To me it sounds like you've come up with the main options: BitArray or
Array{Bool}. Since a BitArray is, underneath, a Vector{Uint64} with different
indexing semantics, it seems you could probably come up with a reasonable way
to update just part of it. But even if you use Array{Bool}, you're "only"
talking a few hundred megabytes, which is not a catastrophically large. Also
consider keeping everything in memory; with 100GB of RAM you could store an
awful lot of selections.
--Tim
On Tuesday, August 05, 2014 12:01:58 PM ggggg wrote:
> Hello,
>
> I have an application where I have a few hundred million events, and I'd
> like to make and work with different selections of sets of those events.
> The events each have various values associated with them, say for
> simplicity color, timestamp, and loudness. Say one selection includes all
> the events within 5 minutes after a blue event. Or I want to select all
> events that aren't above some loudness threshold. I'd like to be able to
> save these selections in a JLD file for later use on some or all events. I
> also need to be able update the selections as I observe more events.
>
> My baseline plane it to have an integer associated with each event and each
> bit in the integer i corresponds to a selection. So bit 1 is true for
> events within 5 minutes and bit 2 is true for events above the loudness
> threshold. Then for each event's integer I can do bits(i)[1] or bits(i)[2]
> to figure out if it is included in each selection. That seems like it would
> be inefficient since bits() returns a string, so I would have to call
> bool(bits(i)[1]). I could use a bitwise mask of some sort like 1&i==0 for
> the first bit and 2&i==0 for the second bit.
· · · ·
◆ Stated goal A
In the event-selection thread, what does Tim say a BitArray is underneath?
◆ Stated goal B
Carry on the event-selection thread, picking up right after its last line.
The items after this point come from a separate source, unrelated to the event-selection thread.
· · · ·
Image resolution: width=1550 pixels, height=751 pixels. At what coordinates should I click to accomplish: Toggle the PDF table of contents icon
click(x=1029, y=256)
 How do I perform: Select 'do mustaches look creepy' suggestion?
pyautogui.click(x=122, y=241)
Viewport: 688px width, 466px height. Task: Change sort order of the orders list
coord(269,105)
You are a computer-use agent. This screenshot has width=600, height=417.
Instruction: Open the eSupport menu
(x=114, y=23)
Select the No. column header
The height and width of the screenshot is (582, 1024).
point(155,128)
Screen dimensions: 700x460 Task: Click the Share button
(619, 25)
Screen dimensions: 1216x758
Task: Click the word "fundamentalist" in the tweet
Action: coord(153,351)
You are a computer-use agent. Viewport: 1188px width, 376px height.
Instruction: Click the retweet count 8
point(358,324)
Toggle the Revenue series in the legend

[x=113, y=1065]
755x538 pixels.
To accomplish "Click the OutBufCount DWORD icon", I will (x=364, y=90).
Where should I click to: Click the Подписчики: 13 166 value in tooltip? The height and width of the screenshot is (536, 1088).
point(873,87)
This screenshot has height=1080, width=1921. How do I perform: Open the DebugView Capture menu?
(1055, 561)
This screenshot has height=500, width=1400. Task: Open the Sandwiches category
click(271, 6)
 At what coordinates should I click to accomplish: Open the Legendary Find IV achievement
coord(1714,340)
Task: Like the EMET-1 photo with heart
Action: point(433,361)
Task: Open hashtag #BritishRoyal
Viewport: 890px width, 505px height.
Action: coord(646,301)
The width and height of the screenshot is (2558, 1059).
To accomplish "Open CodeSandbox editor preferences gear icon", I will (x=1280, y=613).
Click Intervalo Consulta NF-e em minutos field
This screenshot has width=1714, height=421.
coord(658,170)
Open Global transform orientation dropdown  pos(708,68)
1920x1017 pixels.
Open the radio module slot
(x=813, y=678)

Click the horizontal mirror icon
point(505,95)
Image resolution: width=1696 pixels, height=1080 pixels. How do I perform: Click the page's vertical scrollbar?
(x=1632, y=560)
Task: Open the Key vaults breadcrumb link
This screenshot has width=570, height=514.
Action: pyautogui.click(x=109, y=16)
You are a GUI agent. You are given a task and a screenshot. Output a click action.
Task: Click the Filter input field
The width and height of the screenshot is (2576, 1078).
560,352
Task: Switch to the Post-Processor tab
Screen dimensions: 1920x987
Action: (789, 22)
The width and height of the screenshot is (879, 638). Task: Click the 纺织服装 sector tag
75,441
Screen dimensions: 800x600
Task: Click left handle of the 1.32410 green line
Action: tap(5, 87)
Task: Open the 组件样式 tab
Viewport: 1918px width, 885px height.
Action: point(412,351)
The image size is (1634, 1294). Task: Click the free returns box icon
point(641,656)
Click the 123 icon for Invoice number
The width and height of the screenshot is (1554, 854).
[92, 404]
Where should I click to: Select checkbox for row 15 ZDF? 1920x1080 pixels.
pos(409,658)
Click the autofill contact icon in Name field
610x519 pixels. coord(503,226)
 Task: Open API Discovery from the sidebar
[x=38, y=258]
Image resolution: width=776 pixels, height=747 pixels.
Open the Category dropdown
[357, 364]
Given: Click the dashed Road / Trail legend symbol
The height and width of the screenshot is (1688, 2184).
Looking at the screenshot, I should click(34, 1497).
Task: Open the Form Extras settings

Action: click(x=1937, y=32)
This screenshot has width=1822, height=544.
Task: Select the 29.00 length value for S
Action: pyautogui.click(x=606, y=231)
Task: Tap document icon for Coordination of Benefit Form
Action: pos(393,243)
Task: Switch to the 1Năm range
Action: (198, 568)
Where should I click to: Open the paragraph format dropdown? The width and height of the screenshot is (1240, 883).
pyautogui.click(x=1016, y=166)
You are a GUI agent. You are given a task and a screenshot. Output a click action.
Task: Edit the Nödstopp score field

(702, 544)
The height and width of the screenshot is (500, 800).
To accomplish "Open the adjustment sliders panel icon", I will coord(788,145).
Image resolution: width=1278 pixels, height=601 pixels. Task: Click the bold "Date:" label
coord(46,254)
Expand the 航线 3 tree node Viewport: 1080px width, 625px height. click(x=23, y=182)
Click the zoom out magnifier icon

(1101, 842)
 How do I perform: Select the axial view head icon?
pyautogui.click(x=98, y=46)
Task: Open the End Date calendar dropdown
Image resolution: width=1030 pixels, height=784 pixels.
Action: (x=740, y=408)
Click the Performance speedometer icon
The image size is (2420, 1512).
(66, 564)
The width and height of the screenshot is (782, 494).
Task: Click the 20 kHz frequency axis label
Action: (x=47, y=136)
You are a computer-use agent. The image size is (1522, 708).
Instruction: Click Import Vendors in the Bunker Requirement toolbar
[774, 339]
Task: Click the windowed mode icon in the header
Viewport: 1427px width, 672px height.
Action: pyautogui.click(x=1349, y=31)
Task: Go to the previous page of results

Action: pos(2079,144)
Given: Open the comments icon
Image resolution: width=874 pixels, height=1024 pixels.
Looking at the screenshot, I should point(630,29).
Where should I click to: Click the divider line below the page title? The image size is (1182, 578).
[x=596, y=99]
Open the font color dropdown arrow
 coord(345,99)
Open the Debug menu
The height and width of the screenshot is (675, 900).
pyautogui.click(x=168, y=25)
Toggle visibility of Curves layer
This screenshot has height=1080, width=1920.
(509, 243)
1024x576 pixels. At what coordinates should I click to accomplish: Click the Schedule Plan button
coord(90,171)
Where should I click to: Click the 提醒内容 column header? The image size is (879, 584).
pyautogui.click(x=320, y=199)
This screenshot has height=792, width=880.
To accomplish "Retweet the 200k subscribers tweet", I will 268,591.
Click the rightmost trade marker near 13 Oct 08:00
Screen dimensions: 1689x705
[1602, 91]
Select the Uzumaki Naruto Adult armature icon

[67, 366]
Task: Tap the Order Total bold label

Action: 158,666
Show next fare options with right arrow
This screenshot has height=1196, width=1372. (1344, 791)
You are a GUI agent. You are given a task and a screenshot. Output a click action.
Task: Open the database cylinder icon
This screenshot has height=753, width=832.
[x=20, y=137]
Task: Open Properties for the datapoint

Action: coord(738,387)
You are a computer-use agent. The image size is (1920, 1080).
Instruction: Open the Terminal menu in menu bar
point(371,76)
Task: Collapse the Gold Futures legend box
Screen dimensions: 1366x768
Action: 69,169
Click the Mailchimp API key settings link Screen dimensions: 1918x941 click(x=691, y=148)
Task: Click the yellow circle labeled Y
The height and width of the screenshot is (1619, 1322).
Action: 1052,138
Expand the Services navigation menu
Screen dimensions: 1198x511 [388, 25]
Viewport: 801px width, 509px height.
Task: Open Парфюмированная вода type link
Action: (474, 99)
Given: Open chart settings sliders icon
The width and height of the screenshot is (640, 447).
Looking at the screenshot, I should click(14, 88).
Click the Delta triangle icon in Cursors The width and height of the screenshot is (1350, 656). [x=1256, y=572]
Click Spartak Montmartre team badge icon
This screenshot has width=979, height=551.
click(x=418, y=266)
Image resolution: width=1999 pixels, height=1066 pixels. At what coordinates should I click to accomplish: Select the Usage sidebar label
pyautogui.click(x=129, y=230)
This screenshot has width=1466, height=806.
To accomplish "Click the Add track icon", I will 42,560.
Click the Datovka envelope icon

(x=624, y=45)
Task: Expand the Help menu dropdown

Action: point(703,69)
· · · ·
◆ Written reply A
A Vector{Uint64} with different indexing semantics.

◆ Written reply B
>
> A BitArray seems like a decent choice, except that you can only read/write
> the entire array from a JLD file, rather than just a part of it. That will
> be inefficient since I'll often want to look at only a small subset of the
> total events. And every time I want to update for new events, I would need
> to read the entire BitArray, extend it in memory, then delete the old JLD
> object and replace it with a new JLD object. It seems plausible I could
> figure out how to read/write part of a BitArray from a JLD as I've already
> done some hacking on HDF5.jl, but that could be a large amount of work.
>
> An Array{Bool} works well with JLD, and seems just as well suited as a
> BitArray. I think it's 8 times bigger than BitArray, and has a similar
> space ratio to an integer (depending on how many selections I actually use)
> because bools are stored as 1 byte? I can probably live with that, although
> again it seems sort of inefficient.
>
> Any advice on how I should go about deciding, or options I hadn't
> considered? Also why does bits() return a string, instead of say
> Vector{Bool} or BitArray?